1. We can factor out $0.1$ from the right side:
$y' = 0.1 \times (\frac{20}{0.1} - y)$
2. Simplify the fraction:
$y' = 0.1 \times (200 - y)$
So, now it looks exactly like $a(M - y)$! This means $a = 0.1$ and $M = 200$.
The value $M=200$ tells us the maximum amount of sediment that will ever build up is 200 thousand tons. Cool, huh?

**Part b. Solving the equation!**
Now we have $y' = 0.1(200 - y)$. We need to find $y(t)$, starting with no sediment, so $y(0)=0$.
This is a special kind of equation we learn to solve in calculus class, called a "separable differential equation."
1. We can separate the $y$ parts and the $t$ parts (time):
$\frac{dy}{dt} = 0.1(200 - y)$
$\frac{dy}{200 - y} = 0.1 dt$
2. Now, we "integrate" both sides.
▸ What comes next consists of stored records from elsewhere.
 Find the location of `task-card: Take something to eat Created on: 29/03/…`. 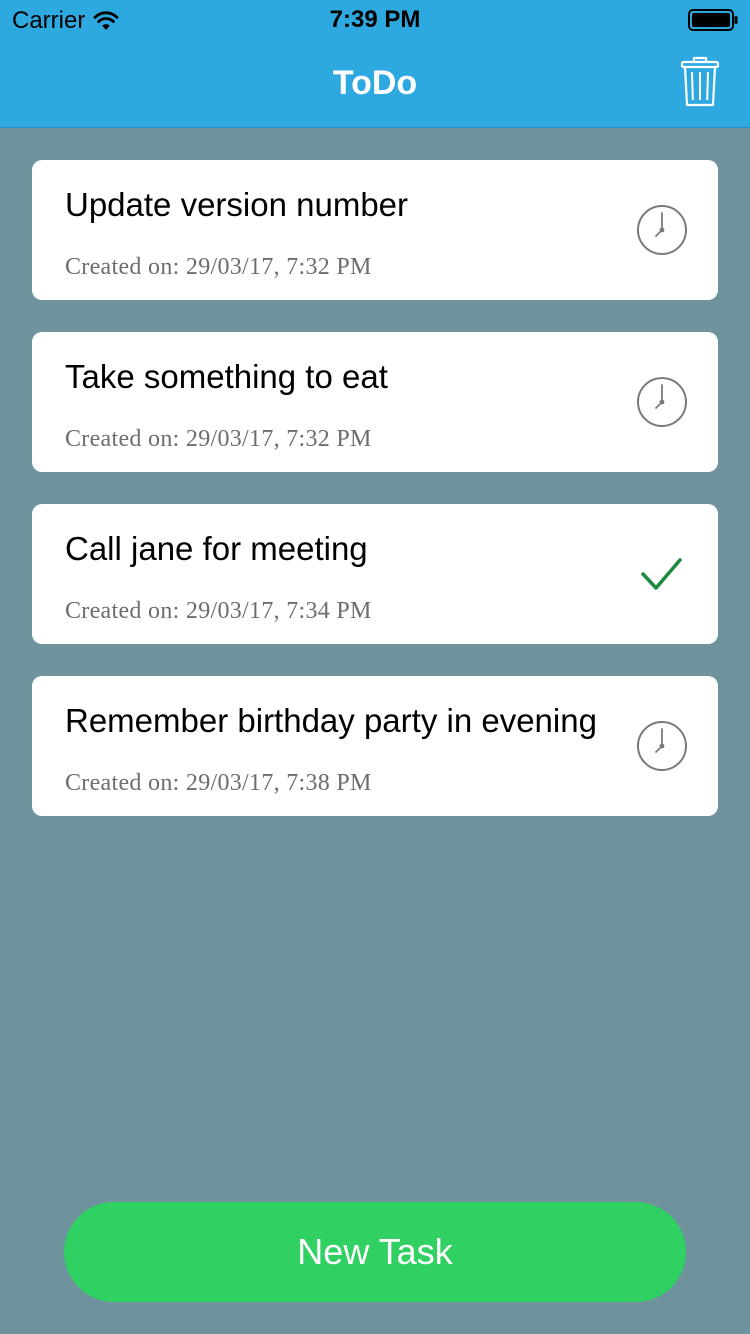

task-card: Take something to eat Created on: 29/03/… is located at coordinates (375, 402).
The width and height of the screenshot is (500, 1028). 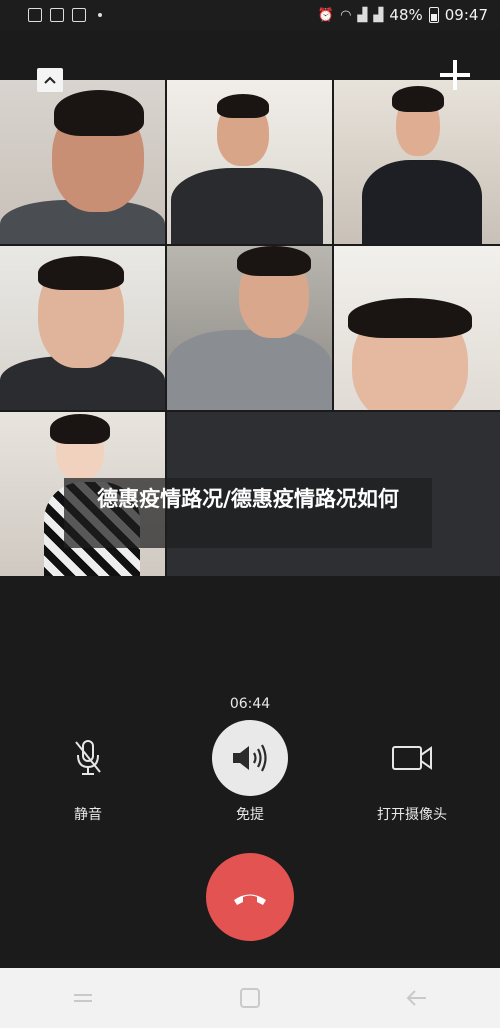 I want to click on dot-icon, so click(x=100, y=15).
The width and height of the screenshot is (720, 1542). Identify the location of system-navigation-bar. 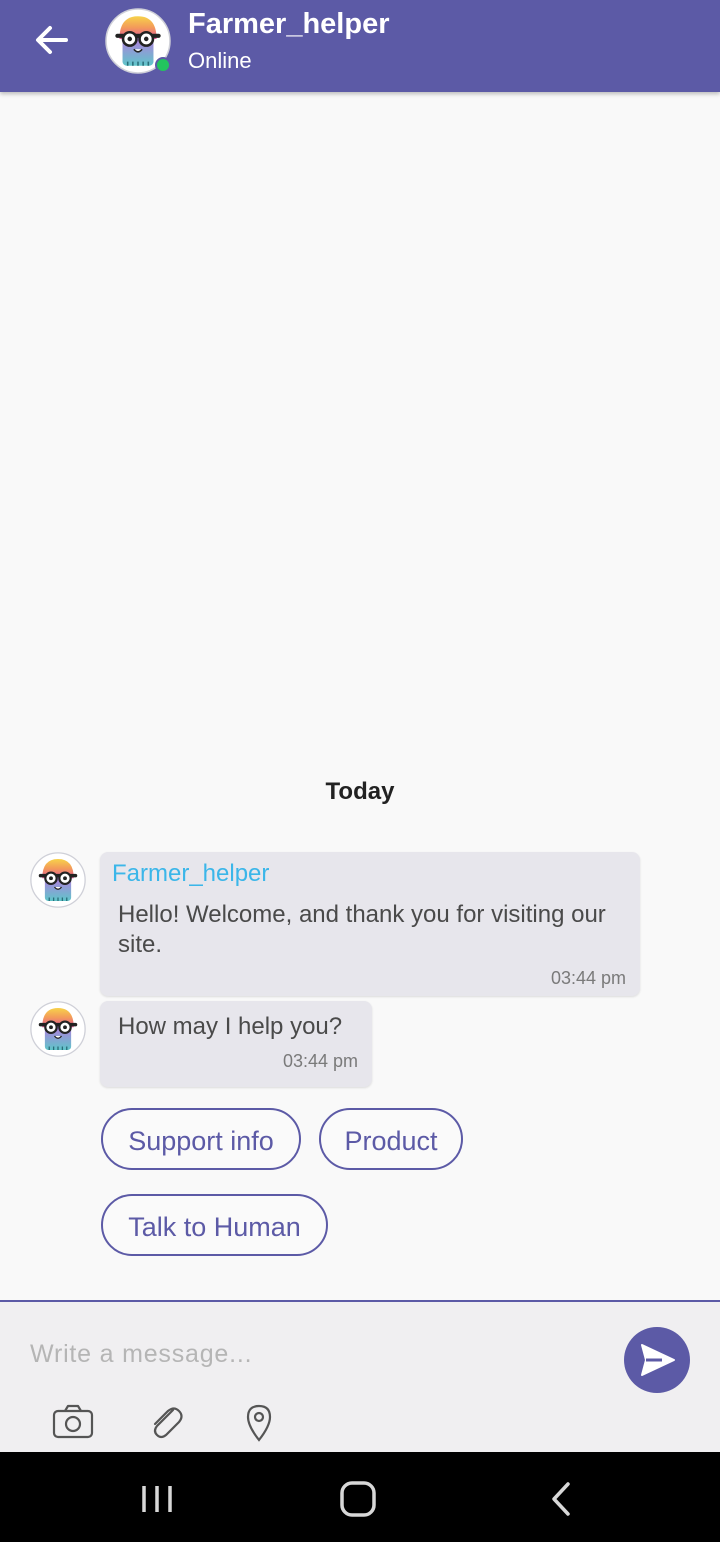
(360, 1497).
It's like finding the original function when you know its rate of change!
$\int \frac{dy}{200 - y} = \int 0.1 dt$
When you integrate $\frac{1}{200-y}$, you get $-\ln|200-y|$. And when you integrate $0.1$, you get $0.1t$. Don't forget the constant 'C'!
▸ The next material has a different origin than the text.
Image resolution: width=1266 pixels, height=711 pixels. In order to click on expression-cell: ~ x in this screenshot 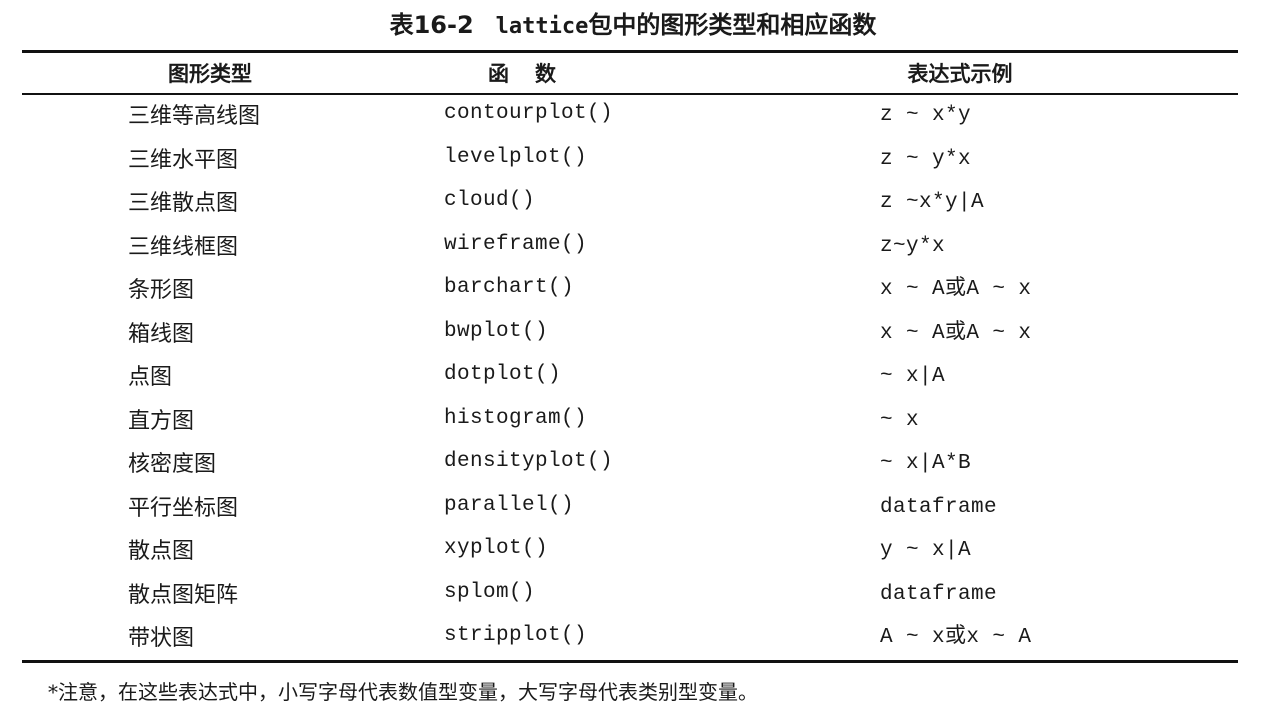, I will do `click(900, 420)`.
$-\ln|200 - y| = 0.1t + C$
3. We want to get rid of the natural logarithm ($\ln$). We do this by raising both sides as powers of 'e' (Euler's number):
$200 - y = e^{-(0.1t + C)}$ (Since $y$ starts at 0 and grows towards 200, $200-y$ will be positive)
$200 - y = e^{-C} e^{-0.1t}$
Let's call $e^{-C}$ just a new constant, let's say 'A'.
$200 - y = A e^{-0.1t}$
4. Now, we use the starting condition: $y(0) = 0$. This means when $t=0$, $y=0$.
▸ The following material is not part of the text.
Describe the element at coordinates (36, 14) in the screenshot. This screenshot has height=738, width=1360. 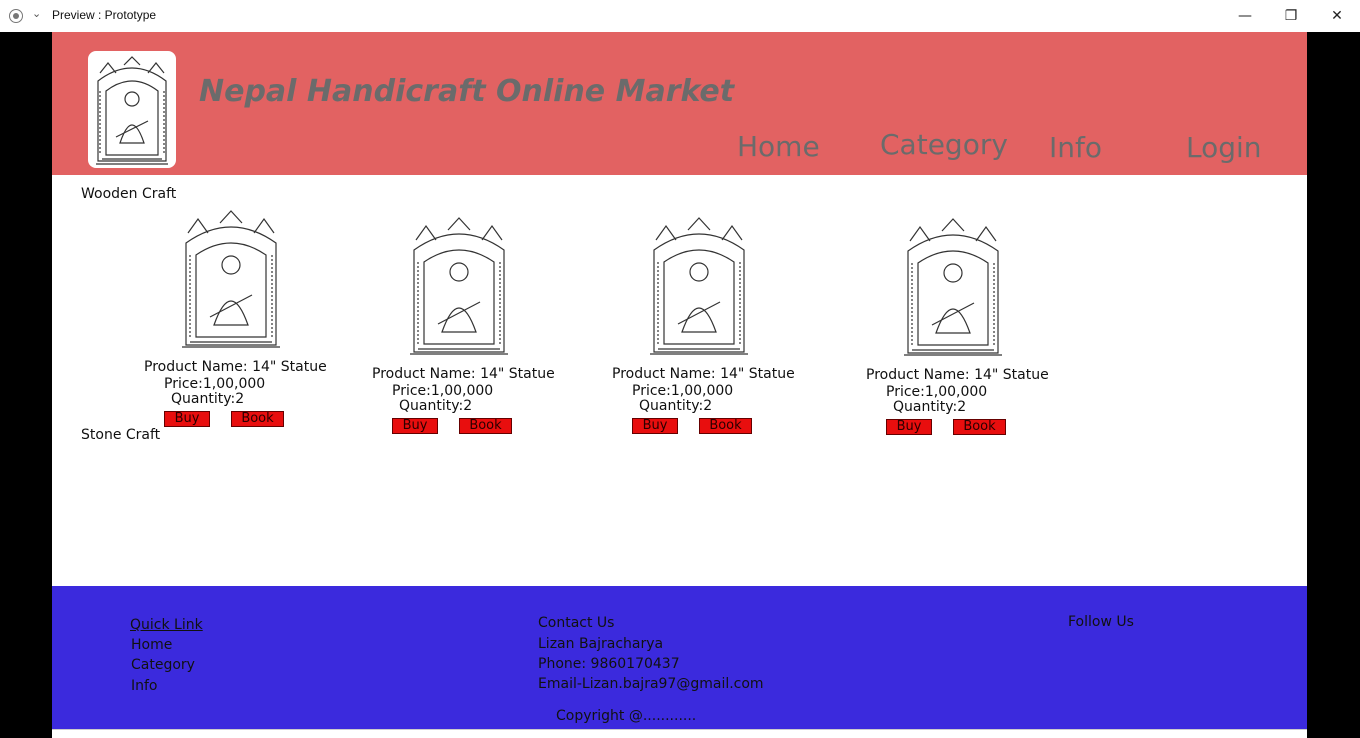
I see `chevron-down-icon: ⌄` at that location.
$200 - 0 = A e^{-0.1 \times 0}$
$200 = A e^0$
$200 = A \times 1$
So, $A = 200$.
5. Plug 'A' back into our equation:
$200 - y = 200 e^{-0.1t}$
6. Finally, solve for $y$:
$y(t) = 200 - 200 e^{-0.1t}$
Or, $y(t) = 200(1 - e^{-0.1t})$. Ta-da!

**Part c. When do we need to dredge?**
The dam needs dredging when the sediment reaches $95\%$ of the maximum amount, $M$.
1. Calculate $95\%$ of $M$:
$0.95 \times 200 = 190$ thousand tons.
2. Now, we set our $y(t)$ equation from Part b equal to $190$ and solve for $t$:
$190 = 200(1 - e^{-0.1t})$
3. Divide both sides by $200$:
$\frac{190}{200} = 1 - e^{-0.1t}$
$0.95 = 1 - e^{-0.1t}$
4. Rearrange to isolate the 'e' term:
$e^{-0.1t} = 1 - 0.95$
$e^{-0.1t} = 0.05$
5. To get 't' out of the exponent, we use the natural logarithm ($\ln$) again:
$\ln(e^{-0.1t}) = \ln(0.05)$
$-0.1t = \ln(0.05)$
6. Solve for $t$:
$t = \frac{\ln(0.05)}{-0.1}$
If you use a calculator, $\ln(0.05)$ is about $-2.9957$.
$t \approx \frac{-2.9957}{-0.1}$
$t \approx 29.957$ years.
So, we'll need to start dredging after about 30.0 years! That's a pretty long time!